When was the last time you read Revelation? Beyond reading it, when was the last time you tried to study it? There’s a reason our churches are not doing Bible studies on Revelation all the time. The reason? It’s a hard book!

Saint John’s revelation is a hard letter to interpret. With all its bowls and trumpets and dragons, what are we to make of this book? It’s the last book of the New Testament canon and Jesus’s last message to His church. It can be very intimidating - but obviously it has use and value so we can’t neglect it in our study of the Scripture.

Without recommending one approach over the others, I’d like to offer five different approaches to interpreting Revelation. Maybe these five different “lenses” will help you see it as a layered and intricate book, but not a scary or intimidating one. Then you can read it and decide for yourself!

1. Preterist - The word “preterism” comes from the Latin for “past.” This approach interprets Revelation in the light of events that occurred in the past - most likely events that took place before the destruction of the temple in Jerusalem in 70 AD, or possibly events in the first few centuries before the destruction of the Roman Empire in the 400’s. In this approach, Revelation 1.1 tells us that the events will happen imminently, and have now since passed. Only chapters 21-22 (vision of new heaven and new earth) prophecy events to take place in the future.

2. Futurist - As the name implies, this approach takes the opposite stance from the Preterist. This approach interprets everything after chapter 3 to be events yet to take place. For the futurist, Revelation is a vision of events that will happen soon before Christ’s return and the end of the world.

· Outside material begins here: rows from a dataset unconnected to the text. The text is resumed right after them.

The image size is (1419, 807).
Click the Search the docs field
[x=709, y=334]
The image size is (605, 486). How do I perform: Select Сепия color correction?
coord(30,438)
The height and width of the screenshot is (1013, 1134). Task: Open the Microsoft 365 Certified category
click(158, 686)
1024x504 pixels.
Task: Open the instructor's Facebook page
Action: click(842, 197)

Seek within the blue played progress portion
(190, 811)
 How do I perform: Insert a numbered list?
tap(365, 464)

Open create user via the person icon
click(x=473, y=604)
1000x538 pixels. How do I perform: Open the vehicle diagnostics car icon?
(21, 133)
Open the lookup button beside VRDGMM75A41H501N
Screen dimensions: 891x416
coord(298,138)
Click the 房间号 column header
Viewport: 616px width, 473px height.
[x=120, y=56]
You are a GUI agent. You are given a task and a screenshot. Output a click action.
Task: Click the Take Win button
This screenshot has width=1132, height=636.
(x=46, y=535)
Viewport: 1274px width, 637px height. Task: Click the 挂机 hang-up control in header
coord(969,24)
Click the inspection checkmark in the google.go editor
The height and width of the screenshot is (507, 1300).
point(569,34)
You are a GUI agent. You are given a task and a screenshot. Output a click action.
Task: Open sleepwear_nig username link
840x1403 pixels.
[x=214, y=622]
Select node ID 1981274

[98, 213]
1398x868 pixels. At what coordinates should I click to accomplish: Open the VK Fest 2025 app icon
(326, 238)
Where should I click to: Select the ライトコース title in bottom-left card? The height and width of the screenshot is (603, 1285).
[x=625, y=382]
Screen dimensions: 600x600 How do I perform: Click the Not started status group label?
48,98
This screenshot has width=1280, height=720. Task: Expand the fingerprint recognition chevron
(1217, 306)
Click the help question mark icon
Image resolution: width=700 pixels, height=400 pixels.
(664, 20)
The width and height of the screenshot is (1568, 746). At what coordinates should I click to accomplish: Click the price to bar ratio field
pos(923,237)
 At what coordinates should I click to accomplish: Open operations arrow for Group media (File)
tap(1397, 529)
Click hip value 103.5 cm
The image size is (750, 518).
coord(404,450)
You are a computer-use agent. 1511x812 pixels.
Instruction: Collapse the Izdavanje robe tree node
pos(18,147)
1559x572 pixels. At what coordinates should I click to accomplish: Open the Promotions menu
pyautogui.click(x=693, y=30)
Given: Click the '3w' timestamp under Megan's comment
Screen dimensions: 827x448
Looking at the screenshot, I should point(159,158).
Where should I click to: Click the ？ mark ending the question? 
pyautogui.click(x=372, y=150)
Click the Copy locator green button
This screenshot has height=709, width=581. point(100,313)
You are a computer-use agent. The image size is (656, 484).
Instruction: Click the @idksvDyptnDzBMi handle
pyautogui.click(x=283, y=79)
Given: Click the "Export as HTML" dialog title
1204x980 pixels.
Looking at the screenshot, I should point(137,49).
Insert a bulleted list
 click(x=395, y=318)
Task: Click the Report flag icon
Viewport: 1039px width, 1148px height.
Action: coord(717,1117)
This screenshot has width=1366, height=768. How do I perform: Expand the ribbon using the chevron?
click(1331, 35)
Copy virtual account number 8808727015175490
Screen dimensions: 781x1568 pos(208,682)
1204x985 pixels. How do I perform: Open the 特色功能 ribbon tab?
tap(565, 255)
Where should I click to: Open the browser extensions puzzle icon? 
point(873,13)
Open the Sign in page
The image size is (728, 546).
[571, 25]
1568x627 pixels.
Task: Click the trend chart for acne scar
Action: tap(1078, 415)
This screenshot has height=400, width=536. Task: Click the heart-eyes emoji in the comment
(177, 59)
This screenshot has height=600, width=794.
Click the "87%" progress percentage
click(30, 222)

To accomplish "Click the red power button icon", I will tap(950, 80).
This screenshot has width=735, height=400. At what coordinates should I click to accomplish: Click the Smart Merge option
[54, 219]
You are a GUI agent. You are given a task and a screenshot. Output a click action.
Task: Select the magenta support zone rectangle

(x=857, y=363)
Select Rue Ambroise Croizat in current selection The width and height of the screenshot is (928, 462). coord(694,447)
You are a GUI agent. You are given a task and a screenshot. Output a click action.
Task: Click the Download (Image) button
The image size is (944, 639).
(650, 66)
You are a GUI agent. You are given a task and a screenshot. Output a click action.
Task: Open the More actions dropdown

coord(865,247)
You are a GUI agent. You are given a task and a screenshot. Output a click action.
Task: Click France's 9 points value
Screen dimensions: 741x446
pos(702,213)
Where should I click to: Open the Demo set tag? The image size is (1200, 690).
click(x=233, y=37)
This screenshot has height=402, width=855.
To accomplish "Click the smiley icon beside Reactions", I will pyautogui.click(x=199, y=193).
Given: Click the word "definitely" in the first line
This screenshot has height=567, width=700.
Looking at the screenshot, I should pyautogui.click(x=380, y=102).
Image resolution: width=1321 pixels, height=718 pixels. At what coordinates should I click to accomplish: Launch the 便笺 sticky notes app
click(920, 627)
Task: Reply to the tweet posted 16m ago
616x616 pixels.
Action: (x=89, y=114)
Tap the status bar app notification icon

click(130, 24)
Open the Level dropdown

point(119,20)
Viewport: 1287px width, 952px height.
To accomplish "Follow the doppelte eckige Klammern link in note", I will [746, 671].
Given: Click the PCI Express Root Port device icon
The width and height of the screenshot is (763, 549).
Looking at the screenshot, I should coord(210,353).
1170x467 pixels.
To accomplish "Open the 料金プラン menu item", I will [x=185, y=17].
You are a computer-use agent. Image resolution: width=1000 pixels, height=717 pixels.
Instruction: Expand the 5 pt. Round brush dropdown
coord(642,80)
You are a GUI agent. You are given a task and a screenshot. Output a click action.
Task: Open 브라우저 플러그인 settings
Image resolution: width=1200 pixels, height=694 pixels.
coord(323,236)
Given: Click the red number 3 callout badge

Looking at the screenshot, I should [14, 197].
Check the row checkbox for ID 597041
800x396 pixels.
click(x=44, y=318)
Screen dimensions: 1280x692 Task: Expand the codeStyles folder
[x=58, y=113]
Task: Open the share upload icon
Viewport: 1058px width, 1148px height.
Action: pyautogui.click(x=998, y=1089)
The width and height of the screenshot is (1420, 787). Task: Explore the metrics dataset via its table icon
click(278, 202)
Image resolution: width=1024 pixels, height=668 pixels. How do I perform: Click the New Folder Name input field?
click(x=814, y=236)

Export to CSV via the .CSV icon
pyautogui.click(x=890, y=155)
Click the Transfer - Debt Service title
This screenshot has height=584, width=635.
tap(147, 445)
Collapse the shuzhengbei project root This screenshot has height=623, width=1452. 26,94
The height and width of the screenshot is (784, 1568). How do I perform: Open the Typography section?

3. Historicist - A bit of a mashup of the first two, this approach sees Revelation as symbolic of events that take place between the two advents of Christ. Revelation’s series of events began at Christ’s first coming, and stretch across the entire period of time until He returns. In this approach, the events correspond to actual events or people in God’s New Testament history of redemption.

4. Idealist - Reluctant to identify anything in Revelation with particular events or people, this approach is perhaps the most different. To the Idealist, John’s visions are symbolic of the all the struggles the church faces between Christ’s first and second comings. This approach allows the letter to have its impact on Christians struggling under political and religious persecution in the first century, but also holds that the visions describe circumstances the universal church will deal with until Jesus returns.

5. Eclectic - This last method is an incorporation of the strengths of the other four approaches. Acknowledging Revelation may be written about specific past and future events, but allowing that the interpretation of some events may apply to the church in all circumstances, this approach seems the easiest and most logical to take - however, the interpreter ends up being able to ascribe many different meanings to the same vision.

At the end of the day, one thing is for certain - Jesus wins! And if you don't get anything else out of this letter, be encouraged that victory belongs to God. The church is triumphant, and one day God will make everything perfect and new again. “He who testifies to these things says, ‘Surely I am coming soon.’ Amen. Come, Lord Jesus!” (Rev. 22.20)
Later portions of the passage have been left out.